Nicotine paradoxically affects the facilitatory effect of ovarian hormones on the adenosine receptor-mediated renal vasodilation

Abstract

We tested the hypothesis that nitric oxide synthase (NOS) and/or heme oxygenase (HO) modulate the hormonally-dependent nicotine interaction with adenosine receptor-mediated renal vasodilations. Vasodilations caused by 5′-N-ethylcarboxamidoadenosine (NECA) in phenylephrine-preconstricted perfused kidneys were reduced in ovariectomized (OVX) rats and restored to sham levels after treatment with estrogen (E2), medroxyprogesterone acetate (MPA) or their combination.

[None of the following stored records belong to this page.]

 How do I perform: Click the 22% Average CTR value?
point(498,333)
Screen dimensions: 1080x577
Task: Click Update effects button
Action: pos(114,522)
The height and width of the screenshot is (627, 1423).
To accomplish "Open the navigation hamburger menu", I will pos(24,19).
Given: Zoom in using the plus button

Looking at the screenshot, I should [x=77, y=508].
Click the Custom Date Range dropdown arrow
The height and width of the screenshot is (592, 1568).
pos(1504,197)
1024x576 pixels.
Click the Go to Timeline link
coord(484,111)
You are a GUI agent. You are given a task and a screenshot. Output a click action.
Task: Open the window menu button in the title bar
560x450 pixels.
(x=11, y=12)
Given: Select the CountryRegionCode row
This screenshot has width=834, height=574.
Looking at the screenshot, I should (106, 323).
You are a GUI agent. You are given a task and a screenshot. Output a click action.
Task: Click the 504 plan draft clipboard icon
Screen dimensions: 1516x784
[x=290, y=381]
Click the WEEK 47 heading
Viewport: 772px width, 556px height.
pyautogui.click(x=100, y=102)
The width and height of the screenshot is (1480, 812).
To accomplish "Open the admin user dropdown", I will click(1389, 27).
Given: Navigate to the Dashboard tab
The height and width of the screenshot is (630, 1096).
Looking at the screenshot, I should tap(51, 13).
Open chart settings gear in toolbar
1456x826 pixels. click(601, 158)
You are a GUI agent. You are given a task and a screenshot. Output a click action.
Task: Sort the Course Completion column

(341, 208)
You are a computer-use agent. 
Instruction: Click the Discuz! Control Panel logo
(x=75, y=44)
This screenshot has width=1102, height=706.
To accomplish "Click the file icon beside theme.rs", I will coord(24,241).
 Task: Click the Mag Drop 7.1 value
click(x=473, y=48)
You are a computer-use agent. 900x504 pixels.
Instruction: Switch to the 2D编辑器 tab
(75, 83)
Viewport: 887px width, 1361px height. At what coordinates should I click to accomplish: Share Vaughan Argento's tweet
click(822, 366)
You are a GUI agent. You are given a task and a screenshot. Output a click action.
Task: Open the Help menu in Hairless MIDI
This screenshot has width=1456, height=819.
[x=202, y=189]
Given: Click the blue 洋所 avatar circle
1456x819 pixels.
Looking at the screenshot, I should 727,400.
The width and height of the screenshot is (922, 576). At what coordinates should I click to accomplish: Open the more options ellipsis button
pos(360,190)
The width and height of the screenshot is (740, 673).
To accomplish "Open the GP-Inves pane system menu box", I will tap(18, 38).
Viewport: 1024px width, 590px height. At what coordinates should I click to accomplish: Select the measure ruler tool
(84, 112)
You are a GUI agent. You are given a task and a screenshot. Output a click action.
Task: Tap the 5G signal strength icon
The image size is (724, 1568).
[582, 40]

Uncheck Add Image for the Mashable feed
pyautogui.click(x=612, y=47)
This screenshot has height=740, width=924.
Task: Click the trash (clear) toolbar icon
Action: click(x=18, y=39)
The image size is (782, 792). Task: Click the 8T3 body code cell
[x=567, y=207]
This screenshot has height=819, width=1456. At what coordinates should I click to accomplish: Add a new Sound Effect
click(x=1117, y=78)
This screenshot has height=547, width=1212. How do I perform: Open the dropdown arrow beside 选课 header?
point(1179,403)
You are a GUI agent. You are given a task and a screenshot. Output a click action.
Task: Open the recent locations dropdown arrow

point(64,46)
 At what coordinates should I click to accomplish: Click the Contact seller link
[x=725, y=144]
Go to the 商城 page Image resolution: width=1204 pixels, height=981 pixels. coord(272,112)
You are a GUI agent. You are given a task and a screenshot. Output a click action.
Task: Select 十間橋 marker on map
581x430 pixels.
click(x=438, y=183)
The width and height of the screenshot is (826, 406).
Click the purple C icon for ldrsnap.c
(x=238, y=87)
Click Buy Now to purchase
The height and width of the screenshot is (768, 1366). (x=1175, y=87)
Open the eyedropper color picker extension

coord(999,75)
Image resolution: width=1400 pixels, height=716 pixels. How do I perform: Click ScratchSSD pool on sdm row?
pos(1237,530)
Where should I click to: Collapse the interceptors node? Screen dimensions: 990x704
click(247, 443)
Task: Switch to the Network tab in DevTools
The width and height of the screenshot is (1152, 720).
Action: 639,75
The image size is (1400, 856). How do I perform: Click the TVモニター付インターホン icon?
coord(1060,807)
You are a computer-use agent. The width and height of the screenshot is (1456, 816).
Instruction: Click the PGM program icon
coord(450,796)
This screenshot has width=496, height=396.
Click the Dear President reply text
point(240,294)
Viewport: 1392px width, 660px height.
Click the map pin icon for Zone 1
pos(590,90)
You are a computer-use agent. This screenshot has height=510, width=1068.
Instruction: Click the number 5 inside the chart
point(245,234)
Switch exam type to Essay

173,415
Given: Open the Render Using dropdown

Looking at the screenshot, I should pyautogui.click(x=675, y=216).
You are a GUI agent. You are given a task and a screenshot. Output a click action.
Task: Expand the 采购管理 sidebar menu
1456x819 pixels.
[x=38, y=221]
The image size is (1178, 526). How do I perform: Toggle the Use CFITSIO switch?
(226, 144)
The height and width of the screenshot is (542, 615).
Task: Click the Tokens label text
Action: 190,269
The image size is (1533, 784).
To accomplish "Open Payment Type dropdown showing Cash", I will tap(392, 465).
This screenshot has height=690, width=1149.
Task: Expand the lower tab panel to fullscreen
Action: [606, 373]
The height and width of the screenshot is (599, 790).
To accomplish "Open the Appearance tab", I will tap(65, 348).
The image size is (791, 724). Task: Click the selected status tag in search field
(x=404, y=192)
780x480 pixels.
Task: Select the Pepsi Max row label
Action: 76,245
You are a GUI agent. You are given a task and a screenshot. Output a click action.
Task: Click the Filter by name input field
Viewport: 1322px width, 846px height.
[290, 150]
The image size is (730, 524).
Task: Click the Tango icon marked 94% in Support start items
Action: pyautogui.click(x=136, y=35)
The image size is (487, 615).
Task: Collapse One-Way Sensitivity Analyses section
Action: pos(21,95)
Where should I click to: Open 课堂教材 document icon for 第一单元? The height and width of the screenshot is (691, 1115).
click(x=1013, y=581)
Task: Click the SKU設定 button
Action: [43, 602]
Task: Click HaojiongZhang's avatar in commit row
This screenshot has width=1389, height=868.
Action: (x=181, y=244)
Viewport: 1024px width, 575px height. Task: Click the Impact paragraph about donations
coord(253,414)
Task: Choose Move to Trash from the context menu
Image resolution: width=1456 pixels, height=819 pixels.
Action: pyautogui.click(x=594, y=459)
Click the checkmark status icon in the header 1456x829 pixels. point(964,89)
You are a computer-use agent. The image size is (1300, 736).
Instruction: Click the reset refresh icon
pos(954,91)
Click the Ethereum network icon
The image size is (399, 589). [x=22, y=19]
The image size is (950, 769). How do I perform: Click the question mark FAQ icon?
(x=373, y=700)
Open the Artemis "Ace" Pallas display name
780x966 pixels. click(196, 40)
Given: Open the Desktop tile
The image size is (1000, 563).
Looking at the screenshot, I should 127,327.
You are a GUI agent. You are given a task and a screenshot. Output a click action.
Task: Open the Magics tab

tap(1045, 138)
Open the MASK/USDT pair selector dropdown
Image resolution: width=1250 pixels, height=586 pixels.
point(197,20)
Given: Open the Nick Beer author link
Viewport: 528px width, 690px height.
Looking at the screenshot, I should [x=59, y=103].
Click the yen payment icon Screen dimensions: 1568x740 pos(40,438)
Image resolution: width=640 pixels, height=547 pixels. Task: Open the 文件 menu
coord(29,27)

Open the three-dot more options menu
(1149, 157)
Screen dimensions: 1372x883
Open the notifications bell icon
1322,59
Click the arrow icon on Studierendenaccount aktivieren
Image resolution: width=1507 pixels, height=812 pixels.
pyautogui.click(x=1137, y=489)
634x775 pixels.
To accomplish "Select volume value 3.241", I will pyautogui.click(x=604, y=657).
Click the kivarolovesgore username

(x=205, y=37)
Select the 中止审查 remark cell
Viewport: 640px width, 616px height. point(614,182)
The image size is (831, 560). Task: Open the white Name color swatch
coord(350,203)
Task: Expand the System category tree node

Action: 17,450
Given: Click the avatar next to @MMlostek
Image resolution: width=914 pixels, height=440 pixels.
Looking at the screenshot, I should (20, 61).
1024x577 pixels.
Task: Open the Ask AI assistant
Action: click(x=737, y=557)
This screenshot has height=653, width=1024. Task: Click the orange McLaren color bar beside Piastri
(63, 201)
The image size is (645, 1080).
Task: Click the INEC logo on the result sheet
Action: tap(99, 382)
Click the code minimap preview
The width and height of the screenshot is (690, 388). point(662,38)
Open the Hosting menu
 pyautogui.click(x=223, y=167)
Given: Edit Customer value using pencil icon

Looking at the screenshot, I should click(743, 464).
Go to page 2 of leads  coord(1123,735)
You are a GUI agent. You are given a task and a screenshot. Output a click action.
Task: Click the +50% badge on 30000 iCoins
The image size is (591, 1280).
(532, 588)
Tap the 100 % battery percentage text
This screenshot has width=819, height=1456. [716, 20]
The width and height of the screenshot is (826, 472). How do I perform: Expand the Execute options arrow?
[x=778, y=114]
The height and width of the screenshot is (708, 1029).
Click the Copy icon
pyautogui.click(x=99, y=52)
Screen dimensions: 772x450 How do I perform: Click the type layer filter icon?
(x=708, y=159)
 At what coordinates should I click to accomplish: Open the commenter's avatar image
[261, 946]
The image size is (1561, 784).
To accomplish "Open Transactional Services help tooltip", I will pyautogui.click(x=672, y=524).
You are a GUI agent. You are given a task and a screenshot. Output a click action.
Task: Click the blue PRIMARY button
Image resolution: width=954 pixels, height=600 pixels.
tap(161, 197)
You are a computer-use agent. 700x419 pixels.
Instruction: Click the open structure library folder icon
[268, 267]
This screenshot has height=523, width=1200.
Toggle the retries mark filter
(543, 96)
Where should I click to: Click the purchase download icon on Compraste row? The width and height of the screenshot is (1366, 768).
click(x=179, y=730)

The facilitatory action of E2 or MPA was abolished after blockade of their respective receptors by ICI-182780 and mifepristone, or inhibition of NOS (Nω-nitro-l-arginine-methyl ester, l-NAME) but not HO (zinc protoporphyrin, ZnPP). NECA vasodilations were (i) decreased and increased by nicotine (1mg/kg/day, 2 weeks) in OVX/MPA and OVX/E2 kidneys, respectively, and (ii) resistant to nicotine in females with deficient (OVX) or balanced (sham or E2/MPA-replaced OVX) hormonal milieu. The attenuation of NECA responses by nicotine in OVX/MPA kidneys disappeared after treatment with hemin (HO inducer) but not l-arginine (NOS substrate). Alternatively, nicotine enhancement of NECA responses in OVX/E2 kidneys was abolished following treatment with ICI 182780 or l-NAME. Overall, the NOS-coupled E2/progesterone receptor contributes to the enhancement of NECA vasodilations by ovarian hormones. Further, HO inhibition and NOS facilitation mediate the directionally opposite effects of nicotine on NECA responses in MPA- or E2-replaced OVX rats, respectively.